2. Recurso à Junta de Recursos do CRPS

Se a reconsideração for negada, o segurado pode recorrer ao Conselho de Recursos da Previdência Social (CRPS). O prazo é de 30 dias após a ciência da nova negativa. O recurso é analisado por uma Junta de Recursos, composta por representantes do governo, dos trabalhadores e das empresas. É gratuito e pode ser feito pelo Meu INSS.

3. Ação judicial

Quando as vias administrativas se esgotam ou quando há urgência, o segurado pode ingressar com ação na Justiça Federal ou nos Juizados Especiais Federais (para causas de até 60 salários mínimos). Nesse caminho, é comum a designação de perícia judicial, feita por médico nomeado pelo juiz — o que retira o processo das mãos do sistema questionado.

Documentos que fortalecem a revisão

  • Atestados médicos originais com CID, período de afastamento e assinatura do médico
  • Laudos de exames (imagem, sangue, avaliações especializadas)
  • Relatórios médicos detalhados descrevendo evolução clínica
  • Receitas e prescrições em uso
  • Comprovantes de tratamento (fisioterapia, sessões, cirurgias)
  • Carta de decisão do INSS e parecer do Atestmed

Quanto mais completo o conjunto documental, maior a chance de a nova avaliação reconhecer a incapacidade.

Direitos do segurado durante a revisão

Enquanto o processo de revisão está em curso, o segurado precisa saber o que pode e o que não pode esperar.

Pagamento retroativo em caso de deferimento

Se o benefício for concedido na revisão, o INSS deve pagar os valores atrasados desde a data do requerimento original (DER), respeitados os limites previstos na legislação previdenciária. Isso significa que meses de benefício negado indevidamente podem ser recuperados de uma só vez.

Manutenção de outros direitos

Segurados que estão em revisão continuam com direito a:

  • Acesso ao Meu INSS e a todos os serviços digitais
  • Emissão de extratos e declarações
  • Contagem de tempo de contribuição para futura aposentadoria
  • Direito de contratar empréstimo consignado quando forem titulares de benefício ativo do INSS

E o consignado para quem está em revisão?

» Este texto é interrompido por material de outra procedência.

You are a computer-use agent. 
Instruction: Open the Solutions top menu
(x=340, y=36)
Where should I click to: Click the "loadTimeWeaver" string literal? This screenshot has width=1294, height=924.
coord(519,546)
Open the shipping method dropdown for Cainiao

É comum a dúvida: "posso pegar consignado enquanto meu benefício está sob revisão?". A resposta depende da situação:

  • Se o benefício ainda está ativo (por exemplo, uma aposentadoria antiga em revisão administrativa), o titular pode contratar consignado dentro das regras do INSS: prazo máximo de 108 meses, margem total de 40%, sendo 5% reservados exclusivamente para cartão benefício e/ou cartão consignado. Havendo qualquer cartão contratado, o empréstimo fica com 35% de margem; sem cartão, os 40% podem ser usados integralmente para o empréstimo. A carência para a primeira parcela é de até 90 dias.
  • Se o pedido foi negado e ainda não há benefício ativo, não há margem consignável disponível — o consignado do INSS só existe quando há benefício sendo pago.
  • No caso de BPC/LOAS, é importante corrigir um mito comum: a lei permite empréstimo consignado sobre o BPC. Ou seja, é incorreto dizer que quem recebe BPC não pode fazer consignado. Ocorre que, no momento, devido ao alto volume de cessações e revisões desse tipo de benefício, as instituições autorizadas recuaram na oferta dessa modalidade para beneficiários do BPC. Em resumo: permitido por lei, mas com oferta atualmente restrita na prática.

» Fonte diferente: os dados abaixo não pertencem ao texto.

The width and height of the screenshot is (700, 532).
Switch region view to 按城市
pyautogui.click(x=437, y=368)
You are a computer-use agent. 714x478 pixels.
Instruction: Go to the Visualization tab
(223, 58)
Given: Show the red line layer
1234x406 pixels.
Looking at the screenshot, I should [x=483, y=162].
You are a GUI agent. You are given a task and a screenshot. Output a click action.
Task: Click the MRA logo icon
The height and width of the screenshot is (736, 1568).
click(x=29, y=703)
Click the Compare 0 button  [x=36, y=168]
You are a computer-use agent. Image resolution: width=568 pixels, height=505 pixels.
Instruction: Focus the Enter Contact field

Para trabalhadores CLT em auxílio por incapacidade, vale lembrar que o consignado privado tem regras próprias: prazo máximo de 96 meses e margem de 35%, sem modalidade de cartão atualmente.

Prazos, cuidados e erros comuns ao pedir revisão

Perder o prazo é um dos erros mais frequentes — e mais caros. Veja os pontos de atenção:

Prazos que não podem ser ignorados

  • 30 dias para pedido de reconsideração após a negativa
  • 30 dias para recurso à Junta de Recursos após nova negativa
  • 10 anos como prazo geral para revisão do ato de concessão em outras situações previdenciárias

Erros que enfraquecem o pedido

  • Enviar atestados vencidos ou incompletos
  • Não apresentar exames que comprovem a doença
  • Descrever sintomas de forma vaga, sem CID e sem período
  • Perder o prazo recursal
  • Ignorar a carta de decisão e não juntar cópia ao novo pedido
  • Confiar em intermediários que cobram taxas e prometem "aprovação garantida"

Cuidado com golpes

Depois de qualquer notícia envolvendo revisão em massa de benefícios, aumentam os golpes. O INSS não cobra taxa para reanálise administrativa e não envia links por WhatsApp ou SMS. Todo procedimento é feito pelo Meu INSS, pela central 135 ou presencialmente em agência com agendamento.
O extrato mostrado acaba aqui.